**STUDY TEXT**:
"""
Question

If $${C}_{r}$$ stands for $$^{n}{C}_{r}$$, then the sum of the series $$\displaystyle\frac { 2\left( \frac { n }{ 2 } \right) !\left( \frac { n }{ 2 } \right) ! }{ n! } \left[ { C }_{ 0 }^{ 2 }-2{ C }_{ 1 }^{ 2 }+3{ C }_{ 2 }^{ 2 }-...+{ \left( -1 \right) }^{ n }\left( n+1 \right) { C }_{ n }^{ 2 } \right] $$ where $$n$$ is an even positive integer, is
A
$$0$$
B
$${ \left( -1 \right) }^{ n/2 }\left( n+1 \right) $$
C
$${ \left( -1 \right) }^{ n/2 }\left( n+2 \right) $$
D
$${ \left( -1 \right) }^{ n }n$$

Answer

**step1** Understanding the problem

The problem asks us to evaluate a mathematical expression. This expression is a product of two parts: a constant factor and a series. The series involves binomial coefficients, denoted as $$C_r$$ (which stands for $$^n C_r$$), with alternating signs and a linear term in the summation. The variable $$n$$ is specified as an even positive integer.

**step2** Analyzing the constant factor

The constant factor is given by $$\displaystyle\frac { 2\left( \frac { n }{ 2 } \right) !\left( \frac { n }{ 2 } \right) ! }{ n! }$$.
We recall the definition of a binomial coefficient: $$^n C_k = \frac{n!}{k!(n-k)!}$$.
In our case, if we set $$k = n/2$$, we get $$^n C_{n/2} = \frac{n!}{(n/2)!(n/2)!}$$.
Therefore, the constant factor can be expressed in terms of the binomial coefficient $$C_{n/2}$$ as $$\frac{2}{C_{n/2}}$$.

**step3** Analyzing the series

The series is given as $$S = { C }_{ 0 }^{ 2 }-2{ C }_{ 1 }^{ 2 }+3{ C }_{ 2 }^{ 2 }-...+{ \left( -1 \right) }^{ n }\left( n+1 \right) { C }_{ n }^{ 2 }$$.
This can be written in summation form: $$S = \sum_{r=0}^{n} (-1)^r (r+1) C_r^2$$.
"""
**AVAILABLE DATA**:
"""
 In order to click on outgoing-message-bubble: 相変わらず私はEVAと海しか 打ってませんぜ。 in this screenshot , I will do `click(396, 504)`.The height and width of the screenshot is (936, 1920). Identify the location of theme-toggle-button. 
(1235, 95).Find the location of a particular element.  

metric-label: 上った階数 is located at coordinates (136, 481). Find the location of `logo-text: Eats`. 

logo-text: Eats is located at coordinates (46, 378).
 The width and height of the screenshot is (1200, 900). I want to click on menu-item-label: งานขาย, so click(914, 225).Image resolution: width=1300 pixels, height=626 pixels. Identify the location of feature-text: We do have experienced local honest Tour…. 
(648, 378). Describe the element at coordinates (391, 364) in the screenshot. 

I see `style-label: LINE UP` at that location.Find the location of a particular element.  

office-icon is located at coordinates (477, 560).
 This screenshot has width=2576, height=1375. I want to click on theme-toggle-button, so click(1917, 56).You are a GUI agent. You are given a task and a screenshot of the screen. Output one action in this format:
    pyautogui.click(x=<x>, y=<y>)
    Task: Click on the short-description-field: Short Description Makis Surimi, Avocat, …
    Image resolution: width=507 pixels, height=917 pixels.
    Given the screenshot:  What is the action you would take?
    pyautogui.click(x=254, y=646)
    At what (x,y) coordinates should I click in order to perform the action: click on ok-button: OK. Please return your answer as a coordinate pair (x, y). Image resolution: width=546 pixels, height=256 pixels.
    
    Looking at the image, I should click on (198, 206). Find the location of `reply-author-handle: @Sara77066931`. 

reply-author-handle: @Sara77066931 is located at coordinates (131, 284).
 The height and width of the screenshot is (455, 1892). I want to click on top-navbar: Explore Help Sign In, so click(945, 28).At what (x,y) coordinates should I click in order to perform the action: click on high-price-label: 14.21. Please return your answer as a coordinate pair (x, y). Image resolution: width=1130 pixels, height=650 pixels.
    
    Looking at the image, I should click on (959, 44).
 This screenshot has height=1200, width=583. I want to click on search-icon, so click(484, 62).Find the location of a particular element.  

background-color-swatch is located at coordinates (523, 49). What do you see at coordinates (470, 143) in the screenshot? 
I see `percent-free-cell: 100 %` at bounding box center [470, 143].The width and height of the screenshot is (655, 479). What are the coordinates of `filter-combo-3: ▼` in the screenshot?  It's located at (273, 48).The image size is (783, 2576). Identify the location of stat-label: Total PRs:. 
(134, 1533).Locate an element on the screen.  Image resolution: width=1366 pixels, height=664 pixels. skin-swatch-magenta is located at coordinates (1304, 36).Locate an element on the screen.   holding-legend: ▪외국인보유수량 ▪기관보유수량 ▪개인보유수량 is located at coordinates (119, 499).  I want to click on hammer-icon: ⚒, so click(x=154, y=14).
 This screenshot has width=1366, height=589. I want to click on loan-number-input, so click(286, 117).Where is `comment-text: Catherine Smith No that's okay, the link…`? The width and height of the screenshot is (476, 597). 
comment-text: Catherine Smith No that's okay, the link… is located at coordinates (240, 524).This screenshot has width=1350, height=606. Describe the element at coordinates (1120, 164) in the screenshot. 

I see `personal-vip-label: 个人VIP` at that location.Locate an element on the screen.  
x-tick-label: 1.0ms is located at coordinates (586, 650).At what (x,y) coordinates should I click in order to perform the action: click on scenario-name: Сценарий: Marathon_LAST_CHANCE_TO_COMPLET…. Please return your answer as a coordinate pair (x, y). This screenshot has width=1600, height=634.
"""
**WORK INSTRUCTION 1**: Revise the stretch of the binomial series solution from "In our case, if" through "(-1)^r (r+1) C_r^2$$.", replacing "summation form" with "sigma notation".
**WORK INSTRUCTION 2**: According to the binomial series solution, what condition is placed on n?

**SOLUTION 1**:
In our case, if we set $$k = n/2$$, we get $$^n C_{n/2} = \frac{n!}{(n/2)!(n/2)!}$$.
Therefore, the constant factor can be expressed in terms of the binomial coefficient $$C_{n/2}$$ as $$\frac{2}{C_{n/2}}$$.

**step3** Analyzing the series

The series is given as $$S = { C }_{ 0 }^{ 2 }-2{ C }_{ 1 }^{ 2 }+3{ C }_{ 2 }^{ 2 }-...+{ \left( -1 \right) }^{ n }\left( n+1 \right) { C }_{ n }^{ 2 }$$.
This can be written in sigma notation: $$S = \sum_{r=0}^{n} (-1)^r (r+1) C_r^2$$.

**SOLUTION 2**: n must be an even positive integer.